» **What is needed**: Quote the entries below from the line with "The height and" through the line with "Task: Click the 確認 confirm button", both ends included, and only those lines.

» **Records for this exercise**:
BEGIN

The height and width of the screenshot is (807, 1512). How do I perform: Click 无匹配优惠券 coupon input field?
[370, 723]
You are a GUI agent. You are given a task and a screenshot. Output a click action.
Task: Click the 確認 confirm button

END
BEGIN

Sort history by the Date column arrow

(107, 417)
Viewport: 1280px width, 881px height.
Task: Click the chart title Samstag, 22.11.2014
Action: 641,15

END

» **Result of the task**:
The height and width of the screenshot is (807, 1512). How do I perform: Click 无匹配优惠券 coupon input field?
[370, 723]
You are a GUI agent. You are given a task and a screenshot. Output a click action.
Task: Click the 確認 confirm button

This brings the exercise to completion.